En attendant, les entreprises peuvent faire autant ou aussi peu qu'elles le souhaitent pour protéger leurs travailleurs. Citant des inquiétudes concernant la pénurie continue d'équipements de protection, l'American Hospital Association, un groupe professionnel de l'industrie, a approuvé les respirateurs N95 pour les travailleurs de la santé uniquement pendant les procédures médicales connues pour produire des aérosols, ou s'ils sont en contact étroit avec un patient infecté. Ce sont les mêmes lignes directrices que le W.H.O. et le C.D.C. offert au début de la pandémie. Des masques faciaux et des barrières en plexiglas protégeraient le reste, a déclaré l'association en mars dans un communiqué à la commission parlementaire de l'éducation et du travail.

"Ils sont toujours coincés dans l'ancien paradigme, ils n'ont pas accepté le fait que parler et tousser génèrent souvent plus d'aérosols que ces soi-disant procédures générant des aérosols", a déclaré le Dr Marr à propos du groupe hospitalier.

«Nous savons que les barrières en plexiglas ne fonctionnent pas», a-t-elle déclaré, et peuvent en fait augmenter le risque, peut-être parce qu'elles empêchent la bonne circulation de l'air dans une pièce.
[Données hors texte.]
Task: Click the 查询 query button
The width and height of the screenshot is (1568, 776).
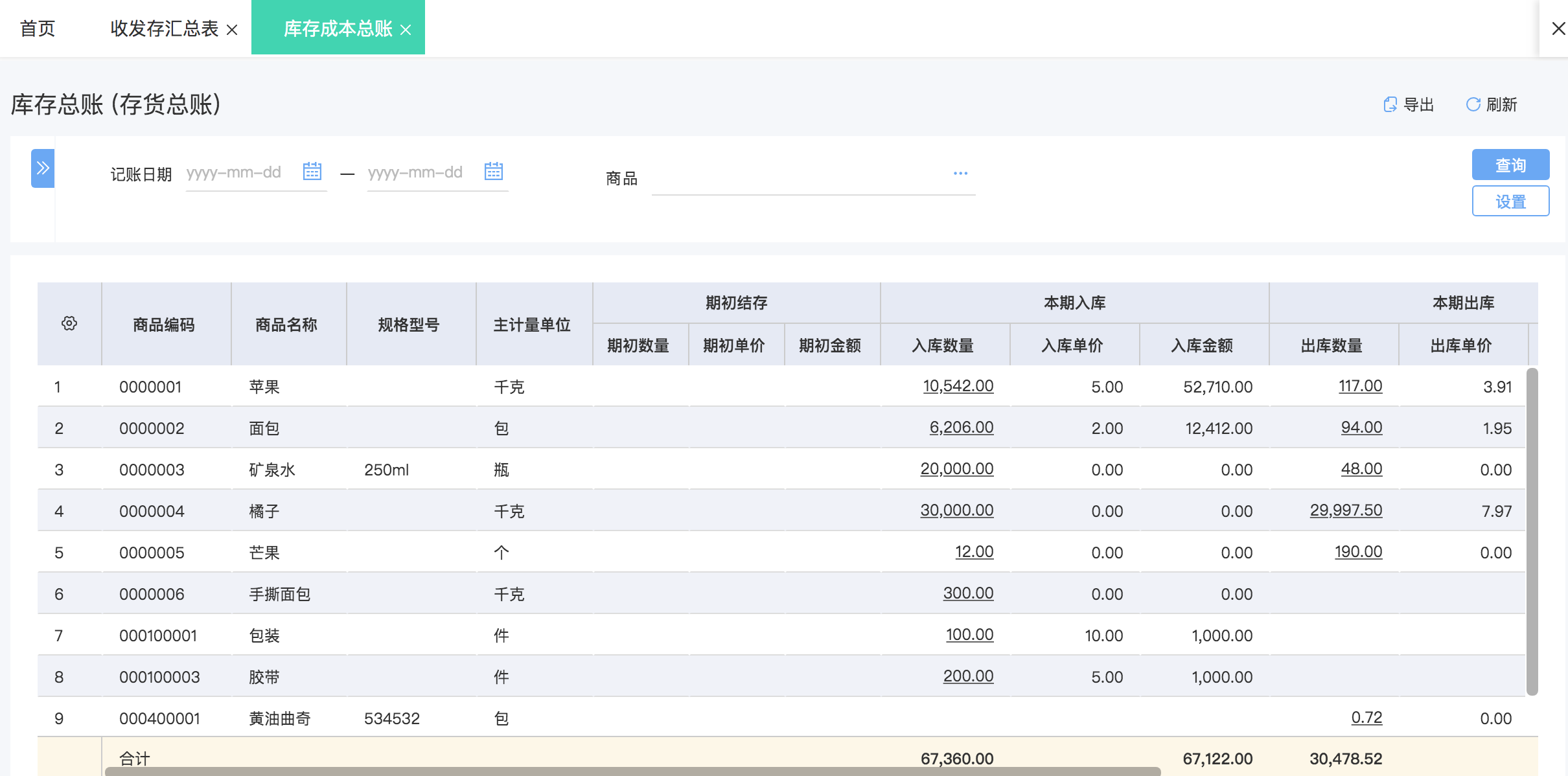Action: tap(1511, 167)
Les améliorations ne doivent pas être coûteuses: les filtres à air dans les chambres sont proposés à un prix raisonnable à moins de 50 cents le pied carré, bien qu'une pénurie d'approvisionnement ait fait augmenter les prix, a déclaré William Bahnfleth, professeur d'ingénierie architecturale à la Penn State University, et responsable du groupe de travail sur l'épidémie à Ashrae (la Société américaine des ingénieurs en chauffage, en réfrigération et en climatisation), qui établit des normes pour ces appareils. Les lampes UV incorporées dans le système de ventilation d’un bâtiment peuvent coûter jusqu’à environ 1 $ le pied carré; ceux installés pièce par pièce fonctionnent mieux mais pourraient être 10 fois plus chers, a-t-il déclaré.

Si les règles de l'OSHA changent, la demande pourrait inspirer l'innovation et réduire les prix. Selon David Michaels, professeur à l'Université George Washington qui a été directeur de l'OSHA sous le président Barack Obama, il y a un précédent à croire que cela peut arriver.

Lorsque l'OSHA a décidé de contrôler l'exposition à un cancérogène appelé chlorure de vinyle, la pierre angulaire du vinyle, l'industrie des plastiques a averti que cela menacerait 2,1 millions d'emplois. En fait, en quelques mois, les entreprises «ont économisé de l'argent et pas un seul emploi n'a été perdu», se souvient le Dr Michaels.

Dans tous les cas, les employés absents et les frais de soins de santé peuvent s'avérer plus coûteux que les mises à jour des systèmes de ventilation, ont déclaré les experts. Une meilleure ventilation aidera à contrecarrer non seulement le coronavirus, mais d'autres virus respiratoires qui causent la grippe et le rhume, ainsi que les polluants.

Avant que les gens ne réalisent l'importance de l'eau potable, le choléra et d'autres agents pathogènes d'origine hydrique faisaient des millions de vies dans le monde chaque année.

«Nous vivons avec le rhume et la grippe et les acceptons simplement comme un mode de vie», a déclaré le Dr Marr. "Peut-être que nous n'avons pas vraiment à le faire."